**What you will do**
**a)** Translate this sentence from the text on volume into Spanish: "Displacement of liquid can also be used to determine the volume of a gas."
**b)** Transcribe the text on volume from "The volume of a solid" up to and including "variable to pressure.".

**Extracted text**

───

Volume
Volume | |
---|---|
Common symbols | V |
SI unit | Cubic metre [m3] |
Other units | Litre, fluid ounce, gallon, quart, pint, tsp, fluid dram, in3, yd3, barrel |
In SI base units | 1 m3 |
Dimension | L3 |
Volume is a scalar quantity expressing the amount of three-dimensional space enclosed by a closed surface.[1] For example, the space that a substance (solid, liquid, gas, or plasma) or 3D shape occupies or contains. Volume is often quantified numerically using the SI derived unit, the cubic metre. The volume of a container is generally understood to be the capacity of the container; i.e., the amount of fluid (gas or liquid) that the container could hold, rather than the amount of space the container itself displaces. Three dimensional mathematical shapes are also assigned volumes. Volumes of some simple shapes, such as regular, straight-edged, and circular shapes, can be easily calculated using arithmetic formulas. Volumes of complicated shapes can be calculated with integral calculus if a formula exists for the shape's boundary. One-dimensional figures (such as lines) and two-dimensional shapes (such as squares) are assigned zero volume in the three-dimensional space.
The volume of a solid (whether regularly or irregularly shaped) can be determined by fluid displacement. Displacement of liquid can also be used to determine the volume of a gas. The combined volume of two substances is usually greater than the volume of just one of the substances. However, sometimes one substance dissolves in the other and in such cases the combined volume is not additive.[2]
In differential geometry, volume is expressed by means of the volume form, and is an important global Riemannian invariant. In thermodynamics, volume is a fundamental parameter, and is a conjugate variable to pressure.

───

**Given material**

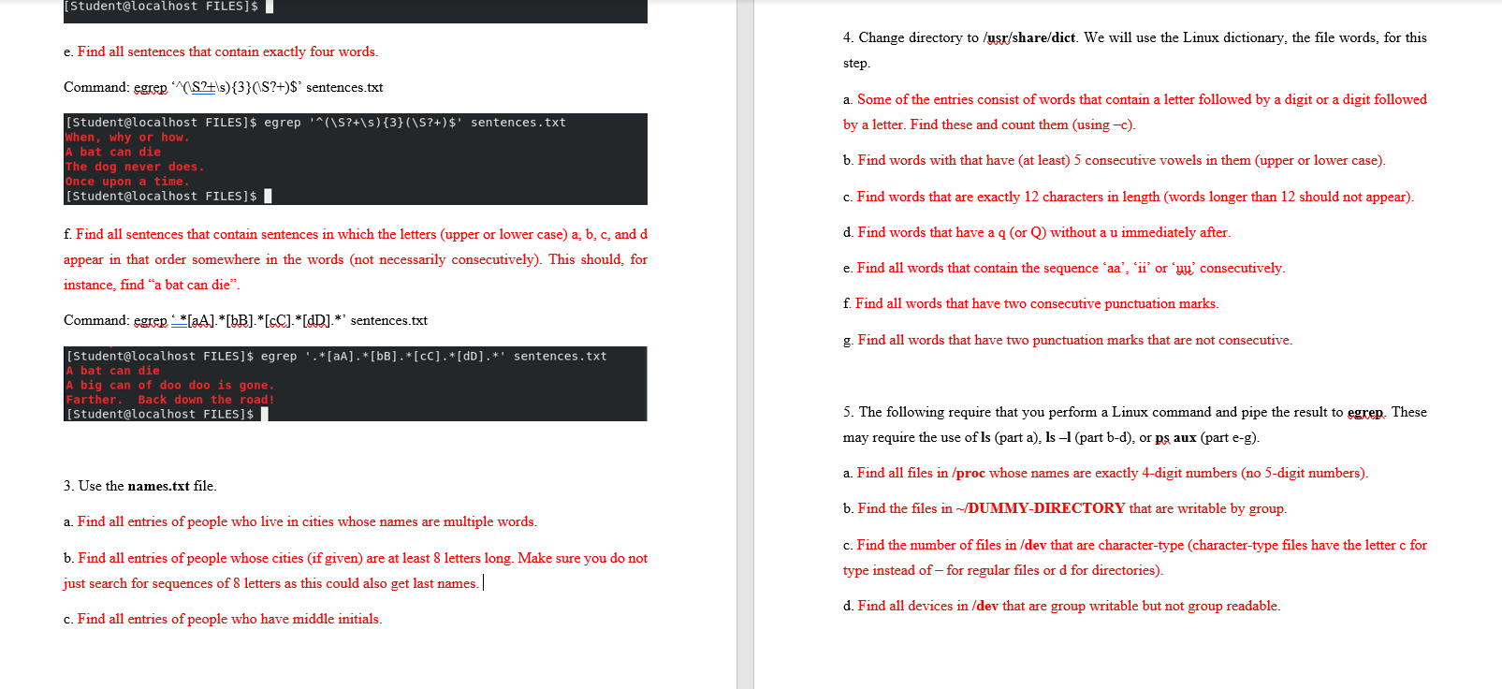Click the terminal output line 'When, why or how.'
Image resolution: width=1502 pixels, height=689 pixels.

───

**The results**
**a)** El desplazamiento de líquido también puede utilizarse para determinar el volumen de un gas.

**b)**
The volume of a solid (whether regularly or irregularly shaped) can be determined by fluid displacement. Displacement of liquid can also be used to determine the volume of a gas. The combined volume of two substances is usually greater than the volume of just one of the substances. However, sometimes one substance dissolves in the other and in such cases the combined volume is not additive.[2]
In differential geometry, volume is expressed by means of the volume form, and is an important global Riemannian invariant. In thermodynamics, volume is a fundamental parameter, and is a conjugate variable to pressure.